Just like facebook, if I clear my cache, I will have to re-login. That means facebook is storing something on my location computer so I can be automatically authenticated next time
I just want to add some disadvantages of storing tokens in cookies that you should also be aware of:
The max size of a cookie is only 4kb so that may be problematic if
you have many claims attached to the token.
Cookies can be vulnerable to cross-site request forgery (CSRF or
XSRF) attacks. Using a web app framework’s CSRF protection makes
cookies a secure option for storing a JWT. CSRF can also be partially
prevented by checking the HTTP Referer and Origin header. You can
also set the SameSite=strict cookie flag to prevent CSRF attacks.
Can be difficult to implement if the application requires
cross-domain access. Cookies have additional properties (Domain/Path)
that can be modified to allow you to specify where the cookie is
allowed to be sent.
------- Update -----
You can also use cookies to store the auth token, even it is better (at least in my opinion than using local storage, or some session middleware like Redis). And there are some different ways to control the lifetime of a cookie if we put aside the httpOnly and the secure flags:
Cookies can be destroyed after the browser is closed (session
cookies).
Implement a server-side check (typically done for you by
the web framework in use), and you could implement expiration or sliding window expiration.
Cookies can be persistent (not destroyed
after the browser is closed) with an expiration.
Your JS should not have access to the cookie. There are flags you can set on cookies that will help protect them and make sure they are only used for the correct purposes.
The HttpOnly flag is set on the cookie then JS will not be able to access it but it will still be sent with any request.
The SameSite flag will ensure that the cookie is only sent back to the site that gave it to you. Which prevents leakage.
The Secure flag will make it only send the cookie over a secured connection to prevent someone from sniffing it out of your web traffic.
Edit
You might want to lookup an authorization workflow but the gist of it is this:
User logs in with username and password
A JSON web token is issued upon login from the backend and sent to the browser
The JWT(JSON web token) can be stored in a cookie in the Web Storage(Session Storage) on the browser
Subsequent requests to the REST API will have the token embedded in the header or query string for authorization. With that form of authorization, your REST API understands who is making the request and what kind of resource to return based on the level of authorization
Please see #tpopov answer as he also made some really good points.
I understood webstorage is vulnerable to xss
And Cookie to CSRF also makes sense
What makes me puzzled is that it seems like implicitly said that cookie is not vulnerable to xss, but isn't it also vulnerable to xss?
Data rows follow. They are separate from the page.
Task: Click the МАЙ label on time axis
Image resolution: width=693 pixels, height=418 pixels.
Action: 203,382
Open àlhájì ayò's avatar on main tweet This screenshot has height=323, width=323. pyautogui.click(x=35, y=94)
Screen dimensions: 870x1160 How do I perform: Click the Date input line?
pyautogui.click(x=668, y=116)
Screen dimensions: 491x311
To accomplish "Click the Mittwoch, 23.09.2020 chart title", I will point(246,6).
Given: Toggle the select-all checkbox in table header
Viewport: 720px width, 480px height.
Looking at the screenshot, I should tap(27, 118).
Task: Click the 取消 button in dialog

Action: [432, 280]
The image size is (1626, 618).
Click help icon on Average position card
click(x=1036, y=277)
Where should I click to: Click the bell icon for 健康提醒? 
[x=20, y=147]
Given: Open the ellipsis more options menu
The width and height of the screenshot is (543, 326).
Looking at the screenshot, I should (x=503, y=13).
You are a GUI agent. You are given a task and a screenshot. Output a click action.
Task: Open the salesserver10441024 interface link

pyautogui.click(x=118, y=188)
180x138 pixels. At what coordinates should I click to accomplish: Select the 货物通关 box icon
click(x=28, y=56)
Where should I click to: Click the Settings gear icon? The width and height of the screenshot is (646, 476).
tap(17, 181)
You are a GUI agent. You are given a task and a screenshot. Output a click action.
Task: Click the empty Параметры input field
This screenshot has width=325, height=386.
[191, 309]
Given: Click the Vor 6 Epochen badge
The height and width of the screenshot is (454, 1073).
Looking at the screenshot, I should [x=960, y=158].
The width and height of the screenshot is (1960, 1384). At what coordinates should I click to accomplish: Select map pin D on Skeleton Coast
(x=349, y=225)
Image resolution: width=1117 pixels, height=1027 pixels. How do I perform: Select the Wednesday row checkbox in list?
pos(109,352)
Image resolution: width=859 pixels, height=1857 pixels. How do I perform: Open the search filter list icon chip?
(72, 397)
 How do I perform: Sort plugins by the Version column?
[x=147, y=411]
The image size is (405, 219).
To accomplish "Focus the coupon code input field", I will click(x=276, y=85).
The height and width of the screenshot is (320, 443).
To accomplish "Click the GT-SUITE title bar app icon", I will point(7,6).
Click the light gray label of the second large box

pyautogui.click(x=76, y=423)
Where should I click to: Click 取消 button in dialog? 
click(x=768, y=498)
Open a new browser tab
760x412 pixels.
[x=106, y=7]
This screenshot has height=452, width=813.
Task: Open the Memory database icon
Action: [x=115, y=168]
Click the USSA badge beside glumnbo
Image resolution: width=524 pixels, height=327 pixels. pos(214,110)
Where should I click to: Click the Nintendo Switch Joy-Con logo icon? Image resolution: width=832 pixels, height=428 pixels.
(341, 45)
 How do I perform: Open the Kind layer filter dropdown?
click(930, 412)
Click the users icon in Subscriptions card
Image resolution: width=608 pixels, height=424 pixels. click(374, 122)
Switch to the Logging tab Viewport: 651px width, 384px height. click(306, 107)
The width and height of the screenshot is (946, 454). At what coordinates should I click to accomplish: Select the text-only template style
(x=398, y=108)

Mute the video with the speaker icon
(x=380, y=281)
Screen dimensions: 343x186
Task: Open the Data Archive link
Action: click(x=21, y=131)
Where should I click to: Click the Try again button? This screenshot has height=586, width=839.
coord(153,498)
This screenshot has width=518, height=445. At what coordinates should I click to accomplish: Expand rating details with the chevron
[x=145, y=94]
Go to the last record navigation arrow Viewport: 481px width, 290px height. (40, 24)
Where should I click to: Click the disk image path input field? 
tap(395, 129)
If I can run a script on other's browser, I think I might be able to just send request to server & get important data cause browser automatically attach cookies & I dont' need to do anything to get authenticated.
If a cookie is set with the httpOnly flag, it cannot be accessed from Javascript (injected js cannot read or write such cookies), so it is not possible to steal the cookie value if it's httpOnly. This is very relevant for a session cookie. In this case, this cookie is not affected by XSS. Note that this is solely because of the httpOnly flag - cookies without httpOnly are affected by XSS, because they are accessible to Javascript.
Any cookie (regardless of flags*) will still be sent with any request to the server it was received from, but that is the realm of csrf, actually, it is the fundamental problem in csrf. If anybody (from any website) makes a request to a server, any cookie for that server will be sent, and the attacker can exploit csrf if there is no protection. That's why you need protection against csrf if you have cookie-based authentication.
Also note that if the page is vulnerable to XSS, than any csrf protection is useless, because xss can be used to read the token, wherever it is stored.
*Sidenote: the new SameSite cookie flag changes this, but that is only supported by Chrome.